Each month, The Diapason sports a flashy color photo of a pipe organ on the front cover. (So do the other guys.) These photos show the glamorous side of the trade—exciting new instruments and important renovation projects. The “centerfold” articles typically include statements by the organbuilder, the local musician, the pastor, and chair of the organ committee. Each is testament to a bold adventure in which a local church or educational institution commits a lot of effort and a ton of money to the commissioning and building, or rebuilding, of a musical instrument.

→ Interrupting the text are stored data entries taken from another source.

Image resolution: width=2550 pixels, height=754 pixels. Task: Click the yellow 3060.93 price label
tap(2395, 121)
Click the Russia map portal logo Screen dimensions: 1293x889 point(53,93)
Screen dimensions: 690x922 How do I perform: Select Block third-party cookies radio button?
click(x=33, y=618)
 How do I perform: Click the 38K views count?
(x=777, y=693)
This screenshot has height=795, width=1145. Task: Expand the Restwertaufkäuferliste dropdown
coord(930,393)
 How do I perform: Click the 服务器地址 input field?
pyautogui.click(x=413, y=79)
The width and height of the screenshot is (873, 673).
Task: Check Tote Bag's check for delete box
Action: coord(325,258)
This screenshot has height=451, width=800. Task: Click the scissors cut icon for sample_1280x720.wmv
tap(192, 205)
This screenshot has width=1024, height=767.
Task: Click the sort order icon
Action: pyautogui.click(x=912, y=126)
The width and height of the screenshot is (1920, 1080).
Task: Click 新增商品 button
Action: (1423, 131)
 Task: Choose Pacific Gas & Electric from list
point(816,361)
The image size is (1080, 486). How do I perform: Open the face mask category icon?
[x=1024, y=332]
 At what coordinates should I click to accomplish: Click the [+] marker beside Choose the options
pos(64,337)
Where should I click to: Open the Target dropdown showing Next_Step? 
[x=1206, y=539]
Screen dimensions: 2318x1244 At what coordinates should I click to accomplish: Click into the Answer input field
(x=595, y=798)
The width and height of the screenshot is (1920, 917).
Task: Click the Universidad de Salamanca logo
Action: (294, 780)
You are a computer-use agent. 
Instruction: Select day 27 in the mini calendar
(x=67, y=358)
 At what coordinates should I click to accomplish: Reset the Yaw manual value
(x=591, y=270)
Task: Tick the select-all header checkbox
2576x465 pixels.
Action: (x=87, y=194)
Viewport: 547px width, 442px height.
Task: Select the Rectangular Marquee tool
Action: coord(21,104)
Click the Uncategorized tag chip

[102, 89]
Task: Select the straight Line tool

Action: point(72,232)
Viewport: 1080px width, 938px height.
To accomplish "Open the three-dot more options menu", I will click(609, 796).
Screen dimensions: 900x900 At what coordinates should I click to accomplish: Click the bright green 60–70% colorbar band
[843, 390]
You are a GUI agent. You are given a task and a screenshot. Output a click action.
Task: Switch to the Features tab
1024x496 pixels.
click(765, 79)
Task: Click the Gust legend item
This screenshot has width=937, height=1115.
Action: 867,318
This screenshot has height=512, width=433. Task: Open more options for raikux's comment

Once an organ is installed, and the celebration is past, it’s important to maintain it so it will always sound its best, and the owners’ investment is protected. I’ve just spent a week in Boston doing service calls, reflecting on how that work has changed over the years, and enjoying those long relationships with the instruments and their buildings.

 

Job one

Tuning, cleaning, and repairing of dead notes and ciphers make up the bulk of the routine of pipe organ maintenance, but I think the most important part of the job is being sure the organ is safe. Countless organs have been damaged or destroyed by fire, roof leaks, vandalism, and other forces. This past August, an early organ built by John Brombaugh was lost when the First Evangelical Lutheran Church of Lorain, Ohio, was destroyed by fire, and I have been corresponding with a church in North Carolina that lost a fine Schantz organ to fire early this year. I know that the parish in North Carolina had proper and adequate insurance coverage, so they will be able to rebuild and to replace their pipe organ. I hope the same for the people in Lorain, but Brombaugh’s Opus 4 is surely irreplaceable.

The careful organ technician should encourage the owner of a pipe organ to review their insurance policies to be sure that the organ is properly covered. It’s common for people to find that the organ is insured for its original purchase price—fine if the organ is a few years old, but you’re going to lose big if your four-manual E. M. Skinner organ is insured for the same $27,000 that bought it in 1928. It’s usual for an insurance company to require an assessment of the organ. This can be provided by your organ technician, the company that originally built the instrument, or by any knowledgeable and reputable organbuilder. The assessment report should include photographs of the organ, inside and out, to document its complexity, accurate specifications, the history of any rebuilding projects or major repairs, and mention of any prominent musicians who have performed on it. And the figure stated as “replacement value” should include consideration of quality of construction, description of the degree of ornamentation of an organ case, gold leaf, and any special voices included that are particularly expensive or difficult to obtain. For example, an original Skinner Harp is worth a truckload of Tierces!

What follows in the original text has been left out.